Ils ont extrait quatre indicateurs économiques de 2000 à 2011 de la base de données économique mondiale du Fonds monétaire international. Il s’agit du taux de chômage, du produit intérieur brut (PIB), du taux de croissance et de l’inflation.
Pour leur analyse, ils ont sélectionné 63 pays appartenant aux quatre régions géographiques du monde: les Amériques, l'Europe du Nord et de l'Ouest, l'Europe du Sud et de l'Est, les non-Amériques et les non-Européens. Les pays ont été choisis en fonction de l’exhaustivité des données disponibles et de la taille de l’échantillon.
À l'aide de méthodes statistiques, ils ont analysé le lien entre les taux de chômage, le suicide et d'autres facteurs économiques.
Quels ont été les résultats de base?
L'étude a révélé que le lien entre le chômage et le suicide était similaire dans les quatre régions du monde. Il estime que dans les 63 pays étudiés entre 2000 et 2011:
- environ 233 000 suicides par an
- les suicides associés au chômage ont totalisé environ 45 000 par an, ce qui représente environ 20% de tous les suicides
- le nombre de suicides associés au chômage a augmenté de 4 983 entre 2007 et 2009 (période de la récente récession économique)
- les hommes et les femmes de tous âges étaient également vulnérables au suicide associé au chômage
- dans l’ensemble, le risque relatif de suicide a diminué de 1, 1% (intervalle de confiance à 95% (IC) de 0, 8 à 1, 4%) par an au cours de cette période.

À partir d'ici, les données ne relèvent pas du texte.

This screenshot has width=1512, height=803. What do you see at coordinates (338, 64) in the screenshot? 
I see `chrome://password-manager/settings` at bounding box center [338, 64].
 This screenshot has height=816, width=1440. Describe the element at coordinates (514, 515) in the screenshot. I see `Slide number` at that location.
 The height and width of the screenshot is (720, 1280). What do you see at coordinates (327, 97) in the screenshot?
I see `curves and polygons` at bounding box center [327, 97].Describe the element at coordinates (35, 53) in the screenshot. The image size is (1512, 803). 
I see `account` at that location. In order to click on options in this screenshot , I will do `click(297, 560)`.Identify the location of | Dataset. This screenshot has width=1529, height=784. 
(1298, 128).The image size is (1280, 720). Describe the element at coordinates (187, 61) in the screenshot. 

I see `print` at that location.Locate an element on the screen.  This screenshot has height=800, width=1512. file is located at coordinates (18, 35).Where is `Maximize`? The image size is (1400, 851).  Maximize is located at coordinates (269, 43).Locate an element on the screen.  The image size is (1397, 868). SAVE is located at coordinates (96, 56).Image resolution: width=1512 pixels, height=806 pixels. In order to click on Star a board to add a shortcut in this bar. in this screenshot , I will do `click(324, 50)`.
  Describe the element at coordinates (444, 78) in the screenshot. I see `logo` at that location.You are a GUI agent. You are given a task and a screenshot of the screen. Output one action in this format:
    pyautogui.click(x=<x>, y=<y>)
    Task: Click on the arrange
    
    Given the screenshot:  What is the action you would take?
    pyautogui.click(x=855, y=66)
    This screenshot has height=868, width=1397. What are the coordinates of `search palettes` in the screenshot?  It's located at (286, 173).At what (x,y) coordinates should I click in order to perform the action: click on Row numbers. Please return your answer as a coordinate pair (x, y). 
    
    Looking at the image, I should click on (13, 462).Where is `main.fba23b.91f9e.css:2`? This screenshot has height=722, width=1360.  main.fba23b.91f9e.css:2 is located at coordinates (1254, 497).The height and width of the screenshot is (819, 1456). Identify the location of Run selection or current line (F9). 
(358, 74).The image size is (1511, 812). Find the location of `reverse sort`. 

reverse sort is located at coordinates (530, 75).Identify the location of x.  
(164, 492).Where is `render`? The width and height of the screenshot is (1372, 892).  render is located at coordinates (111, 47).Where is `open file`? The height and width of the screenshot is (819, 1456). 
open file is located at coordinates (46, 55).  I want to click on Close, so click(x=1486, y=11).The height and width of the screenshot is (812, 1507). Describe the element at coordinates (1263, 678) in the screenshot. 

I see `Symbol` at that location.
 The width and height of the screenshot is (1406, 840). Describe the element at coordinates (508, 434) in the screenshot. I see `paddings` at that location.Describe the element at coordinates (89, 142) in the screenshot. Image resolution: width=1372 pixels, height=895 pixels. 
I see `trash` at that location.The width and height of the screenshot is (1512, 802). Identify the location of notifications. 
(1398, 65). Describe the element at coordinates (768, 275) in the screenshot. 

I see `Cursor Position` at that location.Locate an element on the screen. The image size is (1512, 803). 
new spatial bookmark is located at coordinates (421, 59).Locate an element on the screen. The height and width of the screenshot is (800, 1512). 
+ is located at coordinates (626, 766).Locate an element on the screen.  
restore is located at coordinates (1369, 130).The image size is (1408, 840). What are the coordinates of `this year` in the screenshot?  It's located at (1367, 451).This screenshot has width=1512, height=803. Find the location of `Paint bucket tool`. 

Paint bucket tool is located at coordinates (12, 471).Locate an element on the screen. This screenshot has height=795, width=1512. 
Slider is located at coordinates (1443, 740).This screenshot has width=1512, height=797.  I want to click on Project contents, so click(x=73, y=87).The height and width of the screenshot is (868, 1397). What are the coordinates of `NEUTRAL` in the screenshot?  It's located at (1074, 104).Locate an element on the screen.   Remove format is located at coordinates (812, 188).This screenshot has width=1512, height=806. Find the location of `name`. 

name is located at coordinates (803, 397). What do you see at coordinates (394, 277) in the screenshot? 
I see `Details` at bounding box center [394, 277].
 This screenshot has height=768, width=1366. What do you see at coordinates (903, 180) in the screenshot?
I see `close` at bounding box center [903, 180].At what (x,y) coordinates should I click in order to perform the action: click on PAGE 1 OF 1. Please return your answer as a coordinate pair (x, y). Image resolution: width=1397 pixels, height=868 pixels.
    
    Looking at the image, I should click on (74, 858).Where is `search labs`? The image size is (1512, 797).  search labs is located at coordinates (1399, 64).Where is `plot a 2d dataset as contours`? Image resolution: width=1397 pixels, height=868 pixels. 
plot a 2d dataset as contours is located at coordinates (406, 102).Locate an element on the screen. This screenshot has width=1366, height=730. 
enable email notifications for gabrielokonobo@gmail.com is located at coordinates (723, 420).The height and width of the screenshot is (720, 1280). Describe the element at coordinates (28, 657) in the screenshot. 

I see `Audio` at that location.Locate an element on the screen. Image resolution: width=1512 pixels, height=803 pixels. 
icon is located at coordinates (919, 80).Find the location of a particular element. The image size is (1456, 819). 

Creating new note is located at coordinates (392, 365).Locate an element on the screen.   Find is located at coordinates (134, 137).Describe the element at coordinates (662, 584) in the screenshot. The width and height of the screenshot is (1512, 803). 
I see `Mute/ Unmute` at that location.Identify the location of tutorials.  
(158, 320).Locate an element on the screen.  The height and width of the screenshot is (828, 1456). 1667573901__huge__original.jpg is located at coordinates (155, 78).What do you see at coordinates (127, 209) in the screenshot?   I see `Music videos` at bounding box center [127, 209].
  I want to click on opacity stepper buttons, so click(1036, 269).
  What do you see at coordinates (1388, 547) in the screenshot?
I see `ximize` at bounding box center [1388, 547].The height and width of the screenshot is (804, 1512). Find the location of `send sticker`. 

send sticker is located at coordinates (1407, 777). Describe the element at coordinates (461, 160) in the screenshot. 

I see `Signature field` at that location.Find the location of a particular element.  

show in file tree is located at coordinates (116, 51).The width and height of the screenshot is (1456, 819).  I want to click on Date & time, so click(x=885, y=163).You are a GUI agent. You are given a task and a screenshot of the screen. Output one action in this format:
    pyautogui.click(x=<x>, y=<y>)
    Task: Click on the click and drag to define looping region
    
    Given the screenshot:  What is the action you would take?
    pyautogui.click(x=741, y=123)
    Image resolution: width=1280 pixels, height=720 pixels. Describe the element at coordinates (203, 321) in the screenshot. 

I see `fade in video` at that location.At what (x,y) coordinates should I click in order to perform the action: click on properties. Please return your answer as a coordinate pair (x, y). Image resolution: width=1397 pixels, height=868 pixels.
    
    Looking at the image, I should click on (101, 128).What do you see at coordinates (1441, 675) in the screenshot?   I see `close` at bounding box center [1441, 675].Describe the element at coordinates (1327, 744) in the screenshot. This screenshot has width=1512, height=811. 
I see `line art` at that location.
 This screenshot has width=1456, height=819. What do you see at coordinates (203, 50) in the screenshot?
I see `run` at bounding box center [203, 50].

Les chercheurs ont également constaté un décalage de six mois entre une augmentation du taux de suicide et une hausse du chômage. Il existait également une association plus étroite entre suicide et chômage dans les pays où le taux de chômage de base était faible.
Comment les chercheurs ont-ils interprété les résultats?
Les chercheurs disent que dans les pays où le chômage est rare, une augmentation des pertes d’emplois pourrait déclencher des craintes et une insécurité plus grandes que dans les pays où les taux de chômage antérieurs étaient plus élevés. Ils commentent également le décalage entre le suicide et la hausse du chômage, suggérant que la réduction des effectifs et la restructuration du marché du travail pourraient créer un stress supplémentaire et un sentiment d'insécurité de l'emploi.
Les suicides associés au chômage pourraient être gravement sous-estimés si les études se concentrent uniquement sur les périodes de crise économique, affirment-ils. «Il faut continuellement se concentrer sur la prévention des suicides, encore plus en période de prospérité économique et stable qu'en période de faible prospérité, lorsque les ressources se raréfient», expliquent-ils, des efforts de prévention étant nécessaires dans les pays à taux de chômage bas et élevé les taux.
Conclusion
Cette vaste étude suggère qu'il existe une forte association entre le suicide et le chômage en période de stabilité économique et de récession économique.
Cependant, l'analyse au niveau régional mondial ne permet pas de prendre en compte les facteurs cliniques et psychosociaux associés au suicide et il serait utile de poursuivre les recherches sur les personnes à risque en période de chômage élevé. En outre, il manque des informations provenant de grands pays tels que la Chine, l'Inde et la plupart des pays africains, ce qui pourrait affecter la fiabilité de leurs estimations.
Comme le note un article de The Lancet Psychiatry, la fluctuation du chômage n’est qu’un des effets de la récession économique susceptible d’affecter la santé mentale. Les autres tensions économiques comprennent la baisse des revenus, les contrats zéro heure, la précarité et la dette.